Extracted records:
—————
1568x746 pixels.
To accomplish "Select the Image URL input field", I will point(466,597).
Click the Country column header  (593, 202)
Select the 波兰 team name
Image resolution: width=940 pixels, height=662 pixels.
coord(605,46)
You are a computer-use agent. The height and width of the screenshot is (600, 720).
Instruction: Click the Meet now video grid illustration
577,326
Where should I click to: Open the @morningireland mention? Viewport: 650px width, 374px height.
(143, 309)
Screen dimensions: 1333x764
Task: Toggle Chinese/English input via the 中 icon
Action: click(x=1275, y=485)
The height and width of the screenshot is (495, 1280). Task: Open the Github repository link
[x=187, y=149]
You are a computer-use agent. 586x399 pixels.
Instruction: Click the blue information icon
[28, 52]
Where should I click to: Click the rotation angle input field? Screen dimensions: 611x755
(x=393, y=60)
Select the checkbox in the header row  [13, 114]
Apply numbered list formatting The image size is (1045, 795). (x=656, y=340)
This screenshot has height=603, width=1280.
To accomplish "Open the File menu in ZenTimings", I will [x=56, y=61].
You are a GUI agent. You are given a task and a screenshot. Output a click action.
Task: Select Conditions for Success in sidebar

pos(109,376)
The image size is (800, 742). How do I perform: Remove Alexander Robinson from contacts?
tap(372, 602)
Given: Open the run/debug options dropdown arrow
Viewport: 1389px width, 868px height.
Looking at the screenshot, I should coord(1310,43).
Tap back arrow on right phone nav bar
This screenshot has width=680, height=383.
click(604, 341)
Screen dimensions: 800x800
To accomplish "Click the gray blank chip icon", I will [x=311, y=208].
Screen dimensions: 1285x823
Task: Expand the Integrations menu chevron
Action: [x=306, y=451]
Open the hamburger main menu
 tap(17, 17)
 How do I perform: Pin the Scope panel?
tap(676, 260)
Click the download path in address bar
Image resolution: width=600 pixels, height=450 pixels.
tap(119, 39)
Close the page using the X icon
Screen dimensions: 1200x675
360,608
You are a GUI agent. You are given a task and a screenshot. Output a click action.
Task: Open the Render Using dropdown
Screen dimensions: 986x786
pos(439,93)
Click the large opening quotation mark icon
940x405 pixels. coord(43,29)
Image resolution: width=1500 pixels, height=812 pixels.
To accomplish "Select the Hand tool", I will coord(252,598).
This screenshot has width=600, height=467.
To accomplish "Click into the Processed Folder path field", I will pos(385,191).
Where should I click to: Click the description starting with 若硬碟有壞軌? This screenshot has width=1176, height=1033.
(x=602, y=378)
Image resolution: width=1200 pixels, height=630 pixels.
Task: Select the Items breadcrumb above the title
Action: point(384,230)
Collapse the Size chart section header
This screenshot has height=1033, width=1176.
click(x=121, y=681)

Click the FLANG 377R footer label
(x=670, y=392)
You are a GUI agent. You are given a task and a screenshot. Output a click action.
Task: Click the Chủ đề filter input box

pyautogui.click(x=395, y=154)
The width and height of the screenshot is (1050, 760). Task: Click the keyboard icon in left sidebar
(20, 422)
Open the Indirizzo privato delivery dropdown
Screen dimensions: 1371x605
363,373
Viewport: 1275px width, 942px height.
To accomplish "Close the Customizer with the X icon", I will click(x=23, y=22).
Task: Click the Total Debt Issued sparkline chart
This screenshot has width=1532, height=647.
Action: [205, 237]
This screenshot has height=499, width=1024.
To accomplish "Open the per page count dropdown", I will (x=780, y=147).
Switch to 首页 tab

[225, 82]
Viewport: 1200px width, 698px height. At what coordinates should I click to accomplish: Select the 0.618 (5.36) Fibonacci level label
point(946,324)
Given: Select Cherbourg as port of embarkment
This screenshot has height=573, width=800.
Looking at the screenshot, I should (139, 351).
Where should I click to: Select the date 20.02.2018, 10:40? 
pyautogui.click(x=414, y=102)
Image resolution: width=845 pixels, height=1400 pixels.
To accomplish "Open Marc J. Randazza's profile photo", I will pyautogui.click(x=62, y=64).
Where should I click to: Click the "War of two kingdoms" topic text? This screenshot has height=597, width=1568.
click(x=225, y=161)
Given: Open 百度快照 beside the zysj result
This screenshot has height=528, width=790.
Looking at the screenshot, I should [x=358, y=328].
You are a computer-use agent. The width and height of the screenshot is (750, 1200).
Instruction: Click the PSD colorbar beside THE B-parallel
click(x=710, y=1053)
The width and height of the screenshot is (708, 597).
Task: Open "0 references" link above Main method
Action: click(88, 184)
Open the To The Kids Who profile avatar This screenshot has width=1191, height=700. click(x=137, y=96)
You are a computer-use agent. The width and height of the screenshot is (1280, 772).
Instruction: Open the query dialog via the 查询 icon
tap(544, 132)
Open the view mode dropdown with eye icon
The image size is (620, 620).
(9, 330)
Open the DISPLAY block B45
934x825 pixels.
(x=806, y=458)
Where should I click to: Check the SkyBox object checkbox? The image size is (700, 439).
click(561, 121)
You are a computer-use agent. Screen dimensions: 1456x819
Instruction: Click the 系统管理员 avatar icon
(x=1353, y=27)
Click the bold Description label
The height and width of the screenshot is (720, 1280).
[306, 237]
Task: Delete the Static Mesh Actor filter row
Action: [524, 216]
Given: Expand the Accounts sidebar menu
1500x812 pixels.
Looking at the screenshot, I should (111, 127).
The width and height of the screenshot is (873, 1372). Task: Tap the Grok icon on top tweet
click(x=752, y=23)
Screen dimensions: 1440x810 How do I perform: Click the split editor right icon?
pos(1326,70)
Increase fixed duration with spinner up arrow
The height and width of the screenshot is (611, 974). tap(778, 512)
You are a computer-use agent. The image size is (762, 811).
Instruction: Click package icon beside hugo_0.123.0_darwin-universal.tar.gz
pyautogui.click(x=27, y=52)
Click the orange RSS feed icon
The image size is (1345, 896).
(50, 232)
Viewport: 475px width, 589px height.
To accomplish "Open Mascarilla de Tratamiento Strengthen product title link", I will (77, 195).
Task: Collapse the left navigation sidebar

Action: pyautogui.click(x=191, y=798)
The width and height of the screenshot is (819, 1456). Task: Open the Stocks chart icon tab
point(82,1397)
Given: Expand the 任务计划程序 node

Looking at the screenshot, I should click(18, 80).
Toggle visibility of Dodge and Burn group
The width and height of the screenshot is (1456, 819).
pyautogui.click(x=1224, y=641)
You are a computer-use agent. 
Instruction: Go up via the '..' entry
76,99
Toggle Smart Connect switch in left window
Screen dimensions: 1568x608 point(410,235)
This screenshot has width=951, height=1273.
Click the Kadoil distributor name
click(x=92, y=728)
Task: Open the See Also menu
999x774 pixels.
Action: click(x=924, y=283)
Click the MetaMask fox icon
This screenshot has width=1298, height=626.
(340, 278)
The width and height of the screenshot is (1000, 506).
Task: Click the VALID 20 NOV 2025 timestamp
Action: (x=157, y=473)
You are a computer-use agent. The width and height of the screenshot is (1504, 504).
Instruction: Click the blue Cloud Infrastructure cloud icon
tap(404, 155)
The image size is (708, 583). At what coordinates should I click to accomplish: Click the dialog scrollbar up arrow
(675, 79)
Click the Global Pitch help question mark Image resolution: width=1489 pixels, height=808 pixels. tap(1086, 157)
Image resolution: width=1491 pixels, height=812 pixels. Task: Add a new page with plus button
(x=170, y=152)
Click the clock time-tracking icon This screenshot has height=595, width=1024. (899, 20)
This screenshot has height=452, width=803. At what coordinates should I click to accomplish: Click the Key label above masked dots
—————
Find the word "computer" in the data and copy out each line where it turns up.

You are a computer-use agent. The height and width of the screenshot is (600, 720).
You are a computer-use agent. 586x399 pixels.
You are a computer-use agent. The width and height of the screenshot is (750, 1200).
You are a computer-use agent. The width and height of the screenshot is (1280, 772).
You are a computer-use agent. Screen dimensions: 1456x819
You are a computer-use agent. The image size is (762, 811).
You are a computer-use agent. 
You are a computer-use agent. The width and height of the screenshot is (1504, 504).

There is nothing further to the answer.